Scientists are striving to "find a way to increase it beyond what it normally does," said University of Edinburgh cell biologist Simon Wilkinson referring to future treatment possibilities for cancer and neurodegenerative diseases such as Alzheimer's or Parkinson's.

"Can we find drugs that will ramp it up further than it would ordinarily be?" he told AFP by phone. "Can we ameliorate these horrible disorders?"

Trial drugs in lab experiments with and mice have shown that autophagy can indeed be boosted.

In "mouse models, for example, where autophagy has been increased genetically, the mice do age better," Wilkinson said.

Concretely, this meant a less rapid accumulation of damaged proteins in cells, and a metabolism with a slower rate of age-related decline.

Autophagy—from the Greek words for "self" and "to eat"—is a process by which cells in animals and plants get rid of damaged proteins, as well as specialised structures called organelles which have become defunct.
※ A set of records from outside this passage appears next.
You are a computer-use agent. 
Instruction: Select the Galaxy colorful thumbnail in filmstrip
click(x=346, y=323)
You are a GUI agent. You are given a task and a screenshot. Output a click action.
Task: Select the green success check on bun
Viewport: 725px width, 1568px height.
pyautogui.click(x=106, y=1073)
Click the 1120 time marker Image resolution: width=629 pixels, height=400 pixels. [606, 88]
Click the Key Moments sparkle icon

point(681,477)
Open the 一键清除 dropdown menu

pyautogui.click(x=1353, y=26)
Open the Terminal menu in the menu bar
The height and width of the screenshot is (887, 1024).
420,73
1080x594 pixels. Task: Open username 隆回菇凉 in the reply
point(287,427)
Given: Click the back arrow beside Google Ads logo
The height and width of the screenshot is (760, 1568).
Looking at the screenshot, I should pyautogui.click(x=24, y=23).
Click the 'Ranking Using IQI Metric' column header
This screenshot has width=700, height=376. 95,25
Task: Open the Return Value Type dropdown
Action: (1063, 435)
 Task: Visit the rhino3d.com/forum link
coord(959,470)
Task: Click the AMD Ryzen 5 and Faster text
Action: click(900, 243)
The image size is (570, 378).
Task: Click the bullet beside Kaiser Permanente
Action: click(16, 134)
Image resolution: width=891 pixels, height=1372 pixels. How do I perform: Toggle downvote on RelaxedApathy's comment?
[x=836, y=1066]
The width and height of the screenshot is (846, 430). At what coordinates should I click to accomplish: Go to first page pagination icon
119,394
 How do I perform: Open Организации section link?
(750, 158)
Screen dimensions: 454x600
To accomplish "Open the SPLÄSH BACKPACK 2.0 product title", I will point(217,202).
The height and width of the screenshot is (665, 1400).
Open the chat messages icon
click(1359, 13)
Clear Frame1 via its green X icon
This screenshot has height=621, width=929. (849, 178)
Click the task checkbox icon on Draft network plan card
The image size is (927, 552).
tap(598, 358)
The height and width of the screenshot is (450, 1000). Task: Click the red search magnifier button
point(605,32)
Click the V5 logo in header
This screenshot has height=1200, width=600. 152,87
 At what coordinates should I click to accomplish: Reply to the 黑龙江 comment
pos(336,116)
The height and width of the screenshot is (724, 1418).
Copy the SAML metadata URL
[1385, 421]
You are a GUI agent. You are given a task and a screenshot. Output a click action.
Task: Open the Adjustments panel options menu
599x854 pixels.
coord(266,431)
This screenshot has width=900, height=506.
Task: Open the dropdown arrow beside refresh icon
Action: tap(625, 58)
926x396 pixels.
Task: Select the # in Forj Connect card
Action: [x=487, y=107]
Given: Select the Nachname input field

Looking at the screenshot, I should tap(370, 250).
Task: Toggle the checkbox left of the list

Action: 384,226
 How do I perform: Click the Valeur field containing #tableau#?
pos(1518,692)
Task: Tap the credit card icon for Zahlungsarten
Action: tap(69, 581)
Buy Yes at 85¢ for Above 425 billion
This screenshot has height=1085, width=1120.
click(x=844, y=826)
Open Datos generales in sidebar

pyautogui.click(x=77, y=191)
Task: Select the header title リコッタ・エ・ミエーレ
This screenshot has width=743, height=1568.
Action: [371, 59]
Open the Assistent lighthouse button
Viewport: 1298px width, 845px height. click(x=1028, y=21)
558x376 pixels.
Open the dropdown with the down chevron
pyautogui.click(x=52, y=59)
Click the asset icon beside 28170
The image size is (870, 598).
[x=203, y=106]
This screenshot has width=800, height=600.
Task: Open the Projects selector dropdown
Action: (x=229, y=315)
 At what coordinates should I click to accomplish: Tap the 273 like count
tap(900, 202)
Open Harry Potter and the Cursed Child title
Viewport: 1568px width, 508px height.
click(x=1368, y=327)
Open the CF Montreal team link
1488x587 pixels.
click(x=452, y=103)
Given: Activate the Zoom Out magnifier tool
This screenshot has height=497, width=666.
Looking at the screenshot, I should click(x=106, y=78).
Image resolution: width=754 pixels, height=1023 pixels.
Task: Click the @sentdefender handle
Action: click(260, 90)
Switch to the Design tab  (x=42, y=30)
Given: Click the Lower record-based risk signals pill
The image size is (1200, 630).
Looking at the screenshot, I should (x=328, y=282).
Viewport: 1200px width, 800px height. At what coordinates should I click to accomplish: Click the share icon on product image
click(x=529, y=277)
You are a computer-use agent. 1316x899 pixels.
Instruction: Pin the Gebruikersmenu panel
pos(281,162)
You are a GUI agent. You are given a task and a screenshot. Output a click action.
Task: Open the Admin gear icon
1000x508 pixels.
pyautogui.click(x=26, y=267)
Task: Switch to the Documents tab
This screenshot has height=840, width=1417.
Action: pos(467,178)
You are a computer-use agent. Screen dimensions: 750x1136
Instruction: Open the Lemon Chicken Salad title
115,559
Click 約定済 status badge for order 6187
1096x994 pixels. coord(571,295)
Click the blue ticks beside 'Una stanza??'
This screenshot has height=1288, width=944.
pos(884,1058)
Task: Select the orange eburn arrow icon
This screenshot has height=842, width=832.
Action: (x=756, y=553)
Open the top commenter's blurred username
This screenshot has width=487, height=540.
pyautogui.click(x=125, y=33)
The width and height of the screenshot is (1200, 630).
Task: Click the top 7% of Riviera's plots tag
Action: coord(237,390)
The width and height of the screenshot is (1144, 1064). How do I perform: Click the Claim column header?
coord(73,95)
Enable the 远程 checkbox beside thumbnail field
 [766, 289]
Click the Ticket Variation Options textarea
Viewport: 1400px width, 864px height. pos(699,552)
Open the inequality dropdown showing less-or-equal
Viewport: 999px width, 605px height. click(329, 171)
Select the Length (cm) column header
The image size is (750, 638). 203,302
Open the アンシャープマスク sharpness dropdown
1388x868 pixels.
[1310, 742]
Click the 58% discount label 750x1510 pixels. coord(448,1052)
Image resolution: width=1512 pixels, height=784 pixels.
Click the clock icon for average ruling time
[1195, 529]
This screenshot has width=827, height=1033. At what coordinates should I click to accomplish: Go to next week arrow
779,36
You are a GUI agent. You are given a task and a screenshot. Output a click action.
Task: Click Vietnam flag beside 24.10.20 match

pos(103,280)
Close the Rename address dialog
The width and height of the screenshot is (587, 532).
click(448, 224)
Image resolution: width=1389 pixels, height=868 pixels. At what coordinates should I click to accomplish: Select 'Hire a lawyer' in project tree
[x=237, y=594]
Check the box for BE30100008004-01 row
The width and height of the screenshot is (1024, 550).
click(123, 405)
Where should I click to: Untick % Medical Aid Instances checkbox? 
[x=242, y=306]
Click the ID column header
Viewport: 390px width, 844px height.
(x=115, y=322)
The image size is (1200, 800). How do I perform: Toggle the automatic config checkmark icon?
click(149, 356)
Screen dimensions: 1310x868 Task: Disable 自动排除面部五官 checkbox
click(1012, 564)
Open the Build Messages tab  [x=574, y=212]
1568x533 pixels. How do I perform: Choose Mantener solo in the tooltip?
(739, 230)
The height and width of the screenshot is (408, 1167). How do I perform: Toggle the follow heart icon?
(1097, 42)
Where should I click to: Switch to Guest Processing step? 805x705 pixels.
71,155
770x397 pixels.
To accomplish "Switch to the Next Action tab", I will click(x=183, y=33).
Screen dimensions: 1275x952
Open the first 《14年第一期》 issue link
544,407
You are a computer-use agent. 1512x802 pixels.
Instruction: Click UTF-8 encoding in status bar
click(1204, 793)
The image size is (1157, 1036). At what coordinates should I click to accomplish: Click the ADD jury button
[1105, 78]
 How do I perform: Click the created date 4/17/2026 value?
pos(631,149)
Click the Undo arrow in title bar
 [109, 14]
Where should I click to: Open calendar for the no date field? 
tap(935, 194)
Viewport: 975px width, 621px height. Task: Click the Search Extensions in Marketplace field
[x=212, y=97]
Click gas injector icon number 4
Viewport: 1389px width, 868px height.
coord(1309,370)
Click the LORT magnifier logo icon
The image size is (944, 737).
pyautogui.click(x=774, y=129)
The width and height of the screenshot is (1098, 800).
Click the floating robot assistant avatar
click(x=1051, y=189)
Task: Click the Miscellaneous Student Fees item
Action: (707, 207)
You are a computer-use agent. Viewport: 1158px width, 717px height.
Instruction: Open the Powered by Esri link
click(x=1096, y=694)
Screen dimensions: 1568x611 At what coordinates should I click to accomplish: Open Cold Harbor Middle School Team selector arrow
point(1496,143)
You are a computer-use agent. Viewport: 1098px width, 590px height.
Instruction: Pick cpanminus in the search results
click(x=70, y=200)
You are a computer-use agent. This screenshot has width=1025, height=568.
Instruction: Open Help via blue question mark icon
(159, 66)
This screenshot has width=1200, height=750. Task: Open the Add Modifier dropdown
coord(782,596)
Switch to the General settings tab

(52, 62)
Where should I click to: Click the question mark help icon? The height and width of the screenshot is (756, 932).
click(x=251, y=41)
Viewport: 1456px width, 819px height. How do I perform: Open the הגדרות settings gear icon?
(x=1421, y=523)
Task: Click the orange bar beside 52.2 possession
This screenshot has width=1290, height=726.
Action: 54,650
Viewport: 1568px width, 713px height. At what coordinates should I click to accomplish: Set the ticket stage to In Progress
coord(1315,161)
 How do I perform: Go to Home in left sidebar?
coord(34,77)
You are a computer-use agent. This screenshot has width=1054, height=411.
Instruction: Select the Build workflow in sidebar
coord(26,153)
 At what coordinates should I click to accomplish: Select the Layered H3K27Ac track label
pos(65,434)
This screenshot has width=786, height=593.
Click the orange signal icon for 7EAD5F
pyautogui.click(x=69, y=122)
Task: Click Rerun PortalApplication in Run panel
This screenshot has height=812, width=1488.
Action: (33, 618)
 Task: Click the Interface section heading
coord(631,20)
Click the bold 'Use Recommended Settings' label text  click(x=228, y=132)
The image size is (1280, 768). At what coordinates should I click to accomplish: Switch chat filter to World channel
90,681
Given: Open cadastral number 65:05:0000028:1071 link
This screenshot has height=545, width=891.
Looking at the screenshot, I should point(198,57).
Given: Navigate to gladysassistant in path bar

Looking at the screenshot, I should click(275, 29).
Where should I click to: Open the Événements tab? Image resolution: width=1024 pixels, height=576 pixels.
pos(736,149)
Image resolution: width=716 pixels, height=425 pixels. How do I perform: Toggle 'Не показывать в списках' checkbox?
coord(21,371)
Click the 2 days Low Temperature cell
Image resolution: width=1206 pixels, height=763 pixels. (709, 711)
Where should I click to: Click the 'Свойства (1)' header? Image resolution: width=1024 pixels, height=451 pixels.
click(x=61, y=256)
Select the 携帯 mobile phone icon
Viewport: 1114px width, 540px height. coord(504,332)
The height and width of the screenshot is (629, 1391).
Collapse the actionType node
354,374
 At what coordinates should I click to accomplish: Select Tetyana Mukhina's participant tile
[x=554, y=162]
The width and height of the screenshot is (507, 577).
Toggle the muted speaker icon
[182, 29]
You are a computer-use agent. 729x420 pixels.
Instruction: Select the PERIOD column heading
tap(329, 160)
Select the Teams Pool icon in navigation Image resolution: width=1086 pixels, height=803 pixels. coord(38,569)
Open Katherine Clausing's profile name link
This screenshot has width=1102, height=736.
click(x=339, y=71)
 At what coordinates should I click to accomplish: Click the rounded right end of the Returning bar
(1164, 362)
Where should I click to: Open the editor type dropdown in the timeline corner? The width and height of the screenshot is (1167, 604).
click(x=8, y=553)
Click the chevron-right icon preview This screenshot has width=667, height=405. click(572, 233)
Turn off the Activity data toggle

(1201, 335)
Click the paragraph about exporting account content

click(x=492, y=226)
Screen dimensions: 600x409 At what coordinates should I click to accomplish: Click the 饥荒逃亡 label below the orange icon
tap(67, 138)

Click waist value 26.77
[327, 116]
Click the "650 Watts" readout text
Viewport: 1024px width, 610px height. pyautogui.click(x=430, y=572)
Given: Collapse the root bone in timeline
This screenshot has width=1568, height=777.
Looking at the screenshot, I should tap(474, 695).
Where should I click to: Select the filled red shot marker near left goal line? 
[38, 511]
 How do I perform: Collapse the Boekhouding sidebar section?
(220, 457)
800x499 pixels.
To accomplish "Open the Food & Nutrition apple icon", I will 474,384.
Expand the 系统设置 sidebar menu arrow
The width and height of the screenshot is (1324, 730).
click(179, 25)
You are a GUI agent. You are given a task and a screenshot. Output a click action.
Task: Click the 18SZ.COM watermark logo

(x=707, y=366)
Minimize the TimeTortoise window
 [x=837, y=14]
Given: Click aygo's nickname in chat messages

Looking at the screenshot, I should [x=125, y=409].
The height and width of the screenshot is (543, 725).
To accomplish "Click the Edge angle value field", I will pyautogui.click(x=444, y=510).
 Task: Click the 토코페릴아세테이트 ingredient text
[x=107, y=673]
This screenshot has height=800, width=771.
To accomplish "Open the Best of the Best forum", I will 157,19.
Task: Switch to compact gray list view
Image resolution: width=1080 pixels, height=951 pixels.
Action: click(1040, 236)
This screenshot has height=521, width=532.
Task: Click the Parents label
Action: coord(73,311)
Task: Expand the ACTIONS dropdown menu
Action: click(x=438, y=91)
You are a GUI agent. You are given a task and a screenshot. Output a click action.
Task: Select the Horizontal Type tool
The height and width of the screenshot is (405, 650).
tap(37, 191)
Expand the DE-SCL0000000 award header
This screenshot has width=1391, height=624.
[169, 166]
Allowed to accumulate, these useless scraps would damage the cell and upset its normal functioning, leading to health problems.

Autophagy was already known to scientists in the 1960s, but Ohsumi, who studied the process in yeast in the 1990s, was the first to uncover the genes responsible.

Yeast is a favourite of biologists because it shares much of its cell structure and functioning with humans and other animals.

No drug in sight

Autophagy happens when fatty membranes called autophagosomes envelop the unwanted waste and sequester it from the rest of the cell.

The autophagosomes then join up with another specialised cell compartment full of digestive enzymes, called a vacuole, to obliterate the waste.

"Autophagy declines when we age. That's why we accumulate these dysfunctional proteins that cause diseases," University of Warwick autophagy expert Ioannis Nezis told AFP.

"Now we are trying to understand how this process declines during ageing, and how we can find innovations to activate this process and keep our cells healthy for longer, so we can live a better and longer life."

The experts stressed that an autophagy-based drug was still far off.

"Tests are being conducted on mice," said Guido Kroemer, an autophagy researcher at the Inserm medical research institute. "Tests on humans might begin in a few years."

Two main avenues were being investigated, he explained.

The first was an autophagy stimulator to slow ageing and the development of diseases such as diabetes, clogged arteries, certain cancers or neurodegenerative conditions.

Another option was to use autophagy inhibitors to lower ' resistance to chemotherapy.

Much more is understood about autophagy since Ohsumi's breakthrough—with about a dozen papers published on the subject until 1990, and some 30,000 since then, according to Nezis.

But a lot remains unknown—chiefly how and when to use a drug molecule to boost autophagy without causing unwanted side-effects.

Wilkinson cautioned autophagy was unlikely to yield the elixir of life.

"This is an increase in health during ageing, it's not immortality by any stretch," he said.

"Inevitably, there will come a point where the process is finite... where the fundamental capacity of cells is just overcome by ageing-related damage."